ドクターMの「美と健康のかかりつけ医」ブログ

2023.08.15

嵐のお盆休み、脳内充電中。

お盆です。

例年のごとく、クリニックは夏の長期休暇に入っております。

普段は一般診療と美容皮膚科診療で週6日労働ですので、お盆と正月はそれぞれ10日間ぐらい休暇をとらせていただいております。

患者さんからは、「先生、長いこと休みますなー」と毎年のように言われますが、普段は働きすぎであることは間違いないので、この長期休暇は年に2回のルーティンにしています。

さて、今年の夏休みは、ワンコをつれて軽井沢旅行!と意気込んでいましたが、ご存じの通り台風7号が日本列島を縦断するとの情報のため、予約していた宿もキャンセル料半額はらってキャンセルし、自宅で晴れた空をみながら、「これで台風がしょぼかったら、へこむよな~」と遠い目でつぶやいておりました。

本日15日に、予定より西に若干それながら、無事(?)台風は上陸しております。

2018年のあのひどいヤツに比べると、かなりマシなようですが、西日本ではそれ相応の勢いです。

ただし、東日本はそれほどでも・・・ううう。

 

こんな日は、いつもできないことをやりましょう。

読書に勉強、脳内充電です。

まず読書。

休み当初から読み始めていた「What Doctors Feel」(邦題:医師の感情~平静の心がゆれるとき)。

アメリカ人のダニエル・オーフリという開業医でエッセイストの方の作品です。

 

彼女は、私より2個上の58歳で、ほぼ同世代です。

 

彼女がレジデント(日本でいう研修医)から現在にいたるまでの体験をもとに、「医師は、多忙な日常診療の中で、どのような心理状態で過ごしているのか」をリアルな実例をもとに赤裸々にしています。

日本とアメリカでは医療制度も大きく異なりますが、人と病気を扱うという意味では全く同じであり、この本の中の登場人物の心理状態というのは、まさしく私自身が体験し実感してきたものとほぼリンクしていました。

医師とてやはり人間であり、様々な感情の中で揺れ動き、時には判断を誤り、恐怖に押しつぶされそうになります。

ですが、周囲からは迅速で正確な判断を迫られますので、自らを鼓舞して前に進むしか他に道はありません。

完全無欠で完璧を求められますから、そのストレスは相当なものになります。

強く自己肯定をするか、負の意識は忘却するかしないと、簡単に心を病んでしまうかもしれません。

 

私は現在、内科医・小児科医とともに、皮膚科・美容皮膚科医という4足のわらじを履いています。

クリニックの開業医ですから、勤務医時代(救急医と循環器内科医)とは大きく違って、人の生死に関与することはほとんどなくなりました。

ただし、一般診療には、風邪などの急性疾患はもとより、不思議で多彩な症状を訴える患者さんが少なからずいらっしゃいます。

しかし、現実には、見逃してはいけない病気の人はそのうち極々わずかです。

表示データ:
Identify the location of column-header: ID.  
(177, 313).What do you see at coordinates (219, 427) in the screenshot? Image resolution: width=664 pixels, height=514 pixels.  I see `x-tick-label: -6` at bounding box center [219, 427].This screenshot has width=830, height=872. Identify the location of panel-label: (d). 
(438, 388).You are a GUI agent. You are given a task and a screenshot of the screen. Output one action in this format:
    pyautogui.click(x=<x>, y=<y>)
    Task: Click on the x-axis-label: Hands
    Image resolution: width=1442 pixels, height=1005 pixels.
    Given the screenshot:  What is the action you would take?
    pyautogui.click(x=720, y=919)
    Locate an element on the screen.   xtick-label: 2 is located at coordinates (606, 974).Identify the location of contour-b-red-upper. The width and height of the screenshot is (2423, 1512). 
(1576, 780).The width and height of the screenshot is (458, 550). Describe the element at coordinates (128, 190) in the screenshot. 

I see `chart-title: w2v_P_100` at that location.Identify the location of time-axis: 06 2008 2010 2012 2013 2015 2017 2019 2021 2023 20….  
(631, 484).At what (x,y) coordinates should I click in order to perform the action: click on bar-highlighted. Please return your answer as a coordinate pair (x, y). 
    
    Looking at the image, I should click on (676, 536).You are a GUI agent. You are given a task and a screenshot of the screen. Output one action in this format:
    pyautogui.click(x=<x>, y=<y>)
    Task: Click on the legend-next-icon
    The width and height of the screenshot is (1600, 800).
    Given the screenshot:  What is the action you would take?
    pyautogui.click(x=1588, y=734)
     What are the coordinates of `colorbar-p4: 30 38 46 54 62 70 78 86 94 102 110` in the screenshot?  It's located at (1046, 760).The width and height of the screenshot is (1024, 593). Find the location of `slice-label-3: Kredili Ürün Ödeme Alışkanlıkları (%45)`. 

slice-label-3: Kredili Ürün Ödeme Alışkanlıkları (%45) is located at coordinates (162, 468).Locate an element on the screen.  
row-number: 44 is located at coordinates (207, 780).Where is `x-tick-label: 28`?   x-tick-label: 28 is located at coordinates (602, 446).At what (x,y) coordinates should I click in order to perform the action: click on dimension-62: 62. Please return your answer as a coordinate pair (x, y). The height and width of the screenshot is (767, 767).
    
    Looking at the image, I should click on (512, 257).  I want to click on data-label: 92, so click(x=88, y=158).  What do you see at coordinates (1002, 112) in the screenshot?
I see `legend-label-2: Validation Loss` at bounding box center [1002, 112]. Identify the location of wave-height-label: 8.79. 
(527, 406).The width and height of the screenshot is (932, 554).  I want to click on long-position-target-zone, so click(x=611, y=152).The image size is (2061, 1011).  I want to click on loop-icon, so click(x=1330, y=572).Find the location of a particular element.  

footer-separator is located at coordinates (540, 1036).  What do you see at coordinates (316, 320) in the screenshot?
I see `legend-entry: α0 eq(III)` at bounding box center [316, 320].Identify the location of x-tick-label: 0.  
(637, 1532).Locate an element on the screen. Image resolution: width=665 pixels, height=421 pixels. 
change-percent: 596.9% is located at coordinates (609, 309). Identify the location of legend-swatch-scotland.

課題 A: 提示文の内容に照らして、次の(i)〜(iii)が正しいかどうかを判定してください。(i) 筆者は台風のため、予約していた宿をキャンセルした。(ii) ダニエル・オーフリは筆者より2歳年下である。(iii) 筆者は普段、週5日働いている。それぞれ「はい」か「いいえ」で答え、決め手となる本文の語句をそのまま引用してください。
課題 B: お盆休みのブログ記事を、最後の文のあとから書き継いでください。
上の行は使わなくてかまいません。

最終回答 A:
(i) はい。「予約していた宿もキャンセル料半額はらってキャンセルし」
(ii) いいえ。「彼女は、私より2個上の58歳で」
(iii) いいえ。「普段は一般診療と美容皮膚科診療で週6日労働ですので」

最終回答 B:
それは、山のように積み上げられた木片のなかに混ざっている「針」を見つけ出す作業に例えることができます。

ときにはその針は、ぱっと見には「針のようなもの」にしか見えず、見逃してしまうこともあるかもしれません。

その「針」を漏らさず見つけだし、専門医に紹介する役目を担ってるという意味では、末端の開業医とは言え、かなりの責任があります。

 

真面目な医師であればあるほど、日々の診療の中で神経をすり減らし、ノーエラーで試合を終えるべく、アドレナリンを放出しまくります。

私はガチガチの真面目医師ではありませんが、それでも自分の判断にミスはないか?、患者さんにベストな医療を提供できているか?と思案しながら診療を続けています。

しかしながら、心と体が疲れてくると、最高のパフォーマンスができてないことに気づきます。

それでも、容赦なく患者さんはやってくるし、日々の施術も続きます。

「いったい、何歳までこの仕事をつづけられるのだろうか?」

寝る前に、弱気な自分がつぶやきます。

そして、次の朝、目覚ましテレビの軽部アナの声を聞きながら、バナナとヨーグルトとコーヒーでリセットされた頭と体で、クリニックに向かう車のステアリングを握っています。

クリニックにつく頃には、弱気な自分は消えさり、いつものようにパワー全開で、「さあ、今日の朝礼では何を言おうか!?」とまたアドレナリンを出す自分がいます。

夜の9時、カスカス、ヘトヘトになったカラダで、またステアリングを握り帰途につく。。。。

有限ではありますが、無限のように思えるループは続きます。

幸いにも、過酷な労働に見合った報酬は皆様からいただいておりますので、私の家族は経済的に路頭に迷うことなく日々を生きております。

ですが、私のカラダはなんとなく日々すり減っていくような気もしています。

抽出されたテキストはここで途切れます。